What the task requires
In the records below, find each line with the word "axis" and copy it.

Source material
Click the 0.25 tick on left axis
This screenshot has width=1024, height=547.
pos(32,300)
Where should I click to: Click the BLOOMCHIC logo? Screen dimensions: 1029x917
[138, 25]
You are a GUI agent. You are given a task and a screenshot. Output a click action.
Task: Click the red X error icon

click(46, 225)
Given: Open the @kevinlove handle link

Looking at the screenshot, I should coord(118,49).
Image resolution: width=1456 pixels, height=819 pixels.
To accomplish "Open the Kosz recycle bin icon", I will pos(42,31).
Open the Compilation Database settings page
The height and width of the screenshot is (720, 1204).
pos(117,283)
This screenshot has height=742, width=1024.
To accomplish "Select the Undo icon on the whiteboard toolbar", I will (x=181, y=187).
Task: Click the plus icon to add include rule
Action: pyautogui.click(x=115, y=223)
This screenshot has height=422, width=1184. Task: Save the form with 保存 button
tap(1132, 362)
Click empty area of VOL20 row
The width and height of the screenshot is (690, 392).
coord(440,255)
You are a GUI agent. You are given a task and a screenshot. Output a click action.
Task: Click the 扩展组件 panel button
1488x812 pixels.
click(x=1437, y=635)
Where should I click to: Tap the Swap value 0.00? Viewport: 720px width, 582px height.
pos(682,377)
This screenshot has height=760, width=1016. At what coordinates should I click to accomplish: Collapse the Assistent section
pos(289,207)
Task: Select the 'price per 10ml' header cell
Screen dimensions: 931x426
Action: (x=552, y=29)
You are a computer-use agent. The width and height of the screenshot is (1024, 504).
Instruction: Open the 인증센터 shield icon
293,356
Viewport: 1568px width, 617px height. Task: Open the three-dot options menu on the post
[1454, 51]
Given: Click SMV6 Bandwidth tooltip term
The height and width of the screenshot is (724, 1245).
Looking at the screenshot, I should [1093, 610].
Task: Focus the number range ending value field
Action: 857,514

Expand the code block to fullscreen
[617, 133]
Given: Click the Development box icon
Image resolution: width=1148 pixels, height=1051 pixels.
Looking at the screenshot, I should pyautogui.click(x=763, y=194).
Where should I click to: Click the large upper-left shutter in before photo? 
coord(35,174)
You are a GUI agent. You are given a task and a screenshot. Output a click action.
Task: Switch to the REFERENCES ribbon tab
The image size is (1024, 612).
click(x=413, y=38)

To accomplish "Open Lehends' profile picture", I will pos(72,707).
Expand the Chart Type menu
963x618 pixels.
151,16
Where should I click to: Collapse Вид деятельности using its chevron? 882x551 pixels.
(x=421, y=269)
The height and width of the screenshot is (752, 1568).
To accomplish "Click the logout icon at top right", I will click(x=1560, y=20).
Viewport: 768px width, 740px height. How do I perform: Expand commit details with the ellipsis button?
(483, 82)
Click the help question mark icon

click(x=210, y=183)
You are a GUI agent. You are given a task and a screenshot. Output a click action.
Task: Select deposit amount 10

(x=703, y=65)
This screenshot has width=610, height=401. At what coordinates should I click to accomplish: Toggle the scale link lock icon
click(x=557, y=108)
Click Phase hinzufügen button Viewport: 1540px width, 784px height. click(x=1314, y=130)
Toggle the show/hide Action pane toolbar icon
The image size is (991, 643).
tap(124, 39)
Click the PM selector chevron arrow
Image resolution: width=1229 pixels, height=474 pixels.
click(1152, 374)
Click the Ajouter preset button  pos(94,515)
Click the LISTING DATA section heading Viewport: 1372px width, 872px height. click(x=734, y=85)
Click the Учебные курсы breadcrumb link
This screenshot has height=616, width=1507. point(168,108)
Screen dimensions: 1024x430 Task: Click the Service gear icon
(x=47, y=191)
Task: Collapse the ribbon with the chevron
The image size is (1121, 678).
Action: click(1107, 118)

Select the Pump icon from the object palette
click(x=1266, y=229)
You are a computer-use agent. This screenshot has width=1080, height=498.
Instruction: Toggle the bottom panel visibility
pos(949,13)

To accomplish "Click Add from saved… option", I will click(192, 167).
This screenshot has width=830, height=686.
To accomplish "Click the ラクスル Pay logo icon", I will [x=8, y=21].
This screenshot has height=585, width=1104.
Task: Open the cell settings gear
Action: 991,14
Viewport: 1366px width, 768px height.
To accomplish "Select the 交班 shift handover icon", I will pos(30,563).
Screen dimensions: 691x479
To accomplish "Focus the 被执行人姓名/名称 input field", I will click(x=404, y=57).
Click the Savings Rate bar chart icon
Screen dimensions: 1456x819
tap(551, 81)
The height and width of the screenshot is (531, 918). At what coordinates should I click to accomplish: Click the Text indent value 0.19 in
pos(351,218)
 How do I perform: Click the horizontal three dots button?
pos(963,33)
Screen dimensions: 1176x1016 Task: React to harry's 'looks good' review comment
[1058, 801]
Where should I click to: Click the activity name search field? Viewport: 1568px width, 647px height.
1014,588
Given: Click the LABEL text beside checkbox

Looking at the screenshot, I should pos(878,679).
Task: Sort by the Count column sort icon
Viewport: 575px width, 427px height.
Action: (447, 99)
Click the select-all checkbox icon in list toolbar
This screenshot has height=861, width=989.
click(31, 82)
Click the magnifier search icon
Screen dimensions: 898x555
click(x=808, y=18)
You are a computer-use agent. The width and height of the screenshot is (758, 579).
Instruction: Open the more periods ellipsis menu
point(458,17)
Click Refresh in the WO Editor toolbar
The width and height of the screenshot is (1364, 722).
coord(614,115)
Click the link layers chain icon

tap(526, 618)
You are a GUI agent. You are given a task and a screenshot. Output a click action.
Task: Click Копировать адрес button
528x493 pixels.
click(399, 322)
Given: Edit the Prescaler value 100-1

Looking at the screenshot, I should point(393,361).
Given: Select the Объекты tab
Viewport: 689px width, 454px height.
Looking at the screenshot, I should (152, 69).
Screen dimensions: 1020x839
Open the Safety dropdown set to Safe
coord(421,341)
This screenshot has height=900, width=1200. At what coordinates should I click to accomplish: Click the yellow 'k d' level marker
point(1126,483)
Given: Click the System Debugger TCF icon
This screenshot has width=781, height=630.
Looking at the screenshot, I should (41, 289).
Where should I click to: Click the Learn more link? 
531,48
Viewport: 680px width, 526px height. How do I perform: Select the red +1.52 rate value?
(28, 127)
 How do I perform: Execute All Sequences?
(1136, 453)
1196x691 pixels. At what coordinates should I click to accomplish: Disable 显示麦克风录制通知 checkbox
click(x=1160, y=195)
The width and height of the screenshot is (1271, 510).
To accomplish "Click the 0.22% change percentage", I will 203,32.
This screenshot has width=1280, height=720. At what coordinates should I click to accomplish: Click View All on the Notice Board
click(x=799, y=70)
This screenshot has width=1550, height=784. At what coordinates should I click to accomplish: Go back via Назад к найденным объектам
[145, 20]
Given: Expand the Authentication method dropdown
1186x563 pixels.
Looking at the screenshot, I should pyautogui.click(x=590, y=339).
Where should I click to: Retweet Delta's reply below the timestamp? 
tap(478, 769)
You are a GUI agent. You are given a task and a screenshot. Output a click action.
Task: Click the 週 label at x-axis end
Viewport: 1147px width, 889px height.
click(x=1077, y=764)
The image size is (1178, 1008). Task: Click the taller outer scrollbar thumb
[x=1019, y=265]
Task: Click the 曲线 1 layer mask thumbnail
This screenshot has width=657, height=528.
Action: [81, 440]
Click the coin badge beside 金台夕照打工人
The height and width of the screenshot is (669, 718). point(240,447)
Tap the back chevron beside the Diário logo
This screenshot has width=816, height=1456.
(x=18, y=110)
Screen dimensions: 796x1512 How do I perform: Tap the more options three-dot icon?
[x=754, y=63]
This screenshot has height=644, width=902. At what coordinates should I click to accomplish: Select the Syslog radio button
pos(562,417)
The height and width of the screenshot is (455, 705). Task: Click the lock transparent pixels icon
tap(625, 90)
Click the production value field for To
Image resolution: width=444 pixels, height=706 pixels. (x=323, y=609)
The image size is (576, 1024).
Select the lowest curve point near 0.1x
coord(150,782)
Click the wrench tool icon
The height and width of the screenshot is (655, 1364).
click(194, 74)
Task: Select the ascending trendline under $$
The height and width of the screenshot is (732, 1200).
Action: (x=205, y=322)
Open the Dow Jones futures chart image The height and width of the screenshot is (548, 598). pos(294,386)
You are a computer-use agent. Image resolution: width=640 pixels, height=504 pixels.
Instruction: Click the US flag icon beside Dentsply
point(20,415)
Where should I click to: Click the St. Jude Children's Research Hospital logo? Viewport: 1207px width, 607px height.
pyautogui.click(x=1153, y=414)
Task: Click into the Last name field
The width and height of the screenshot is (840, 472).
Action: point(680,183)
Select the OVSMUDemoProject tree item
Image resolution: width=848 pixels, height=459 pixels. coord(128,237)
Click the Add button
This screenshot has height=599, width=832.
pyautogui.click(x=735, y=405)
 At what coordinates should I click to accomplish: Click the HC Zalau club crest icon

Finished task
Click the 0.25 tick on left axis
Task: Click the 週 label at x-axis end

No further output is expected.